Airani Chitalia is a village in the Tufanganj I CD block in the Tufanganj subdivision of the Cooch Behar district in West Bengal, India

Geography

Location
Airani Chitalia is located at .

Area overview
The map alongside shows the eastern part of the district. In Tufanganj subdivision 6.97% of the population lives in the urban areas and 93.02% lives in the rural areas. In Dinhata subdivision 5.98% of the population lives in the urban areas and 94.02% lives in the urban areas. The entire district forms the flat alluvial flood plains of mighty rivers.
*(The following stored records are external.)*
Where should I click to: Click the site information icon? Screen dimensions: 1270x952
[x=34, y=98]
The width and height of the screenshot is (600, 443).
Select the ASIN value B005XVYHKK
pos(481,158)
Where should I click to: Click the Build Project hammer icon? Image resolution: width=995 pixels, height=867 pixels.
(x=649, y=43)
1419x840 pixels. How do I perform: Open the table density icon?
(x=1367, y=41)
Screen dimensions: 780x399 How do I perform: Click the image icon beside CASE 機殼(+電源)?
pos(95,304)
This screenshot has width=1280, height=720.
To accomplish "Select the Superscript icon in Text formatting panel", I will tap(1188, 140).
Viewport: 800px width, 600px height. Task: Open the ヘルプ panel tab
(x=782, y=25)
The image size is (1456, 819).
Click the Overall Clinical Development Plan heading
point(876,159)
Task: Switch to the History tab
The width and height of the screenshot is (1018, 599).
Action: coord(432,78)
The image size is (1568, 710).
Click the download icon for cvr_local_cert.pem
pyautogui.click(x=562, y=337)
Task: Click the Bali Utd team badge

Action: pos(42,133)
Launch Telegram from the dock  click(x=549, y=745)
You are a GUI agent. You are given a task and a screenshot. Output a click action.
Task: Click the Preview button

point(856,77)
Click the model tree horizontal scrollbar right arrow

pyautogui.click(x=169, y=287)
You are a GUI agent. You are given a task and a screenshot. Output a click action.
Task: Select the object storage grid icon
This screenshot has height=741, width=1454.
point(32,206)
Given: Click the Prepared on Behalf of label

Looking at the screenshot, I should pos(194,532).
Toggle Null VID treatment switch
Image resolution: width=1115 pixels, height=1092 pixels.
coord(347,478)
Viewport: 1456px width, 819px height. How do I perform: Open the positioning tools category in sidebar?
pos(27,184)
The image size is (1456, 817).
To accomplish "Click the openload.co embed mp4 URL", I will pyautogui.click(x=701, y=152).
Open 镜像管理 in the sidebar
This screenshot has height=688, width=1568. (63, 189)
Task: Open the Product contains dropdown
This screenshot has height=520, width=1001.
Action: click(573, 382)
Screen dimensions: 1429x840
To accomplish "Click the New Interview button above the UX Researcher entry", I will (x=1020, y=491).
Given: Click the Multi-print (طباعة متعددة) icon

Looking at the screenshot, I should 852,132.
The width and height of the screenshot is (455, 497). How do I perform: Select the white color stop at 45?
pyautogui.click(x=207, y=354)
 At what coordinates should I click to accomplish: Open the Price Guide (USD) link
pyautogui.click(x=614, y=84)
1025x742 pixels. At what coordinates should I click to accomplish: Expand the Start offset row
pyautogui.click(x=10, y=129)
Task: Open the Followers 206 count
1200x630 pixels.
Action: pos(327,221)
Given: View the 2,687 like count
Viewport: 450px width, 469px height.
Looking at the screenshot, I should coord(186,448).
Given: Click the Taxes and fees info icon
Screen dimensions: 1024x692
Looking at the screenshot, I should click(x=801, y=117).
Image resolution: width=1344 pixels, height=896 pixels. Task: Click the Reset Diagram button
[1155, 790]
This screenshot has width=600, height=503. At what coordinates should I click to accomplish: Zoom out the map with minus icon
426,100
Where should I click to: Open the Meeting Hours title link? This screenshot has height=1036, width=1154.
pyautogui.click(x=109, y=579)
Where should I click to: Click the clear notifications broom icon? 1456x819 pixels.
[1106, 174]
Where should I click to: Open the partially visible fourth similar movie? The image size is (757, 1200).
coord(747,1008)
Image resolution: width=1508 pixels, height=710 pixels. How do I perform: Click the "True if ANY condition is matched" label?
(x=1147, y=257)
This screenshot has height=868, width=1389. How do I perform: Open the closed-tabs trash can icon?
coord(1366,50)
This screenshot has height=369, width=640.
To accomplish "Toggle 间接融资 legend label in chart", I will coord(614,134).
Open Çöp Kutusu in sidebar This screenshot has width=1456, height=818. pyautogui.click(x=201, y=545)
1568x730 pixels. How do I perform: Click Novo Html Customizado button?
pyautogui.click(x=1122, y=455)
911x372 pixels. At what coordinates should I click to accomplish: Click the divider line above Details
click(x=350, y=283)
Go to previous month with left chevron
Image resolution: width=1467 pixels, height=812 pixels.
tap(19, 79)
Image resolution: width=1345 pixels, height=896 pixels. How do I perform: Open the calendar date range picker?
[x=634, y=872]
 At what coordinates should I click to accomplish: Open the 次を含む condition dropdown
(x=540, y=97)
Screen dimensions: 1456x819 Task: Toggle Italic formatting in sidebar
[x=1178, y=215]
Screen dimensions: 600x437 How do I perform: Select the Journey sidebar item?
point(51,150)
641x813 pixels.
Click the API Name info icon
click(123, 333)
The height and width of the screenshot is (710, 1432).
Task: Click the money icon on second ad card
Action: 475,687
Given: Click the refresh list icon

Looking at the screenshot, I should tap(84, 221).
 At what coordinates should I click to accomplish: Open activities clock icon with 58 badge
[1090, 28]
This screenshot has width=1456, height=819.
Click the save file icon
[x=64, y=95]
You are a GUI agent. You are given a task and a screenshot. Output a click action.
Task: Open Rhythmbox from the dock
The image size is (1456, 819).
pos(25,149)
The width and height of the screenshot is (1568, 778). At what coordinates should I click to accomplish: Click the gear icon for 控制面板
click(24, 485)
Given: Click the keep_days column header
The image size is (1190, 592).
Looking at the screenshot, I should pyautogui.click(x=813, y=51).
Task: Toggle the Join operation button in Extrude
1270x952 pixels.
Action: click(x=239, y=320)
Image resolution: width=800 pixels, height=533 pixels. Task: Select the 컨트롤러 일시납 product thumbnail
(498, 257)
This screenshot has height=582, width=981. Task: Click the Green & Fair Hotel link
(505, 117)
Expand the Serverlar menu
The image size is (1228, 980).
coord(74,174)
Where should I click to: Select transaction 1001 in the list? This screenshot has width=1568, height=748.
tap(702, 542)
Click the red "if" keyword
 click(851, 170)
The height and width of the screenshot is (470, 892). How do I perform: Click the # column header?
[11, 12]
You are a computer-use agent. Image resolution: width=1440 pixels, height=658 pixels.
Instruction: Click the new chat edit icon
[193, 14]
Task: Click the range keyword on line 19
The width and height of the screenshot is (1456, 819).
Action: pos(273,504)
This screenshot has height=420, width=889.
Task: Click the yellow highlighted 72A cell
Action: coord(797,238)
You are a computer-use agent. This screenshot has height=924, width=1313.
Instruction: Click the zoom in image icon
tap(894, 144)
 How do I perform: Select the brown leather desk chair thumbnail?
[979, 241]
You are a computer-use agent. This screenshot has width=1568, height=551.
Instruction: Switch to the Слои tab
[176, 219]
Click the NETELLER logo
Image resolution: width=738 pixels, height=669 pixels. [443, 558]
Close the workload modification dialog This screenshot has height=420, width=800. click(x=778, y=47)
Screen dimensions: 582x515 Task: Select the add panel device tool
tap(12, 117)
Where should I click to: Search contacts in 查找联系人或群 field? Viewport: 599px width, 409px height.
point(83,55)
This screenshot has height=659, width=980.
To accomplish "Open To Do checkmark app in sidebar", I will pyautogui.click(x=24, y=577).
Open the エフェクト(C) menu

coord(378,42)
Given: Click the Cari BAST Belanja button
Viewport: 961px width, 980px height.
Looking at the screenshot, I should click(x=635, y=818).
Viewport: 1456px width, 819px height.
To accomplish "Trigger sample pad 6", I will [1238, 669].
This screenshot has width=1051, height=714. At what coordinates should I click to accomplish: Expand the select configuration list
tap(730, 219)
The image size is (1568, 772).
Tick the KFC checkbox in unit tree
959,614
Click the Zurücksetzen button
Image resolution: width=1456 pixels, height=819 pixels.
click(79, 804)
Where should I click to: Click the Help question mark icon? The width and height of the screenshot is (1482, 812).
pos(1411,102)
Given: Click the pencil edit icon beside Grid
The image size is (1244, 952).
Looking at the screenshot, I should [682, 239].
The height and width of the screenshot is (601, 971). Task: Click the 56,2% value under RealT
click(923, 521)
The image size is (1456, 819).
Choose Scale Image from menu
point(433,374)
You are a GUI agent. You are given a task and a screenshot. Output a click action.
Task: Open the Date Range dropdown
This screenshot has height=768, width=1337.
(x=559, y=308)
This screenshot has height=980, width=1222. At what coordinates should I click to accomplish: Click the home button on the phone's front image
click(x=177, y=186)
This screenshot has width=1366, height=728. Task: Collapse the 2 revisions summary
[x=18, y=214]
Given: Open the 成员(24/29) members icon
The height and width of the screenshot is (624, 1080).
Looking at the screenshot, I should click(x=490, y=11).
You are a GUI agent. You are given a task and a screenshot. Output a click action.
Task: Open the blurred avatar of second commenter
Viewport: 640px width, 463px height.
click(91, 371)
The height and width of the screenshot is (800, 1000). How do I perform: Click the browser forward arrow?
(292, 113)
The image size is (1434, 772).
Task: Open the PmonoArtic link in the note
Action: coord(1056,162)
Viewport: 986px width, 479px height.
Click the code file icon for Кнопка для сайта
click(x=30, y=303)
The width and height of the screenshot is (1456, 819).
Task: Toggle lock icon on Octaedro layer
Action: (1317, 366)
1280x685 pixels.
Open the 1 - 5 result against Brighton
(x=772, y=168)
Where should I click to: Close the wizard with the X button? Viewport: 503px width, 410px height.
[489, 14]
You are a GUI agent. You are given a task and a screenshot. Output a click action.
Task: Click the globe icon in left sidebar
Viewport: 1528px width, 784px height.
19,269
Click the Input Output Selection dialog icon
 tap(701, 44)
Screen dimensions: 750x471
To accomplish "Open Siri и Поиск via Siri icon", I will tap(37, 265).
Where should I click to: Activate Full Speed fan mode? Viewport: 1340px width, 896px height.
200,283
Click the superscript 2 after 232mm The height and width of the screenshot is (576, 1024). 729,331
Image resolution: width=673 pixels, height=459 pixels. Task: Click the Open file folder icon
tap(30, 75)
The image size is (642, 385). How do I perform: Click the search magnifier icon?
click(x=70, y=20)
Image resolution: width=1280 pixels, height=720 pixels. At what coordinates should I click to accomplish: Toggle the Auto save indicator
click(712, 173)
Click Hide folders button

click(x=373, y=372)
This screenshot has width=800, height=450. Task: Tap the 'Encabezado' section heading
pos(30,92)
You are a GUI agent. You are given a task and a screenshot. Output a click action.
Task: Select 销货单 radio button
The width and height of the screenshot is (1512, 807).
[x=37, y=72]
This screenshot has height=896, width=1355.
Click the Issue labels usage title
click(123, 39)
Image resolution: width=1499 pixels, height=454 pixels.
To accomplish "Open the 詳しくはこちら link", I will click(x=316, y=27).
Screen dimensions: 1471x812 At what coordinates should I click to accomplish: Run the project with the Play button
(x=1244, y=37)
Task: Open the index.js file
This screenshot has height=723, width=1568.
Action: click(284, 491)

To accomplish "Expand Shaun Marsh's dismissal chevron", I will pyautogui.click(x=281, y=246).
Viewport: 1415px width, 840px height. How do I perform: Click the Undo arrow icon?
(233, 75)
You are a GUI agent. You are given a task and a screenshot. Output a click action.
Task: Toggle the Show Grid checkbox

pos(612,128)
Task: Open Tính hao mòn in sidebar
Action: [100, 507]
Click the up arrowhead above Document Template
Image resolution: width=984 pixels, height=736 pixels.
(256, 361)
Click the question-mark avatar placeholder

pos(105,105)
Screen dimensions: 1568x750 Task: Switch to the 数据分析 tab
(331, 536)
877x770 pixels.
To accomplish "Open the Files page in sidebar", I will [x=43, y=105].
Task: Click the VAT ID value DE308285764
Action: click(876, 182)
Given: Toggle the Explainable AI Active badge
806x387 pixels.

Note: The map alongside presents some of the notable locations in the subdivisions. All places marked in the map are linked in the larger full screen map.

Demographics
As per the 2011 Census of India, Airani Chitalia had a total population of 5,036.  There were 2,604 (52%) males and 2,432 (48%) females. There were 546 persons in the age range of 0 to 6 years. The total number of literate people in Airan Chitalia was 3,669 (81.71% of the population over 6 years).

Culture
Among the temples of Airani Chitalia, the temple of Chandithakurani is famous. The original temple was erected by a Nazir of the Cooch Behar State (possibly by Khagendra Narayan). In those days the village was called Chithalia Dalbari. The original temple seems to have been destroyed long ago and a new one came up in its place. The present temple is a tin-roofed structure.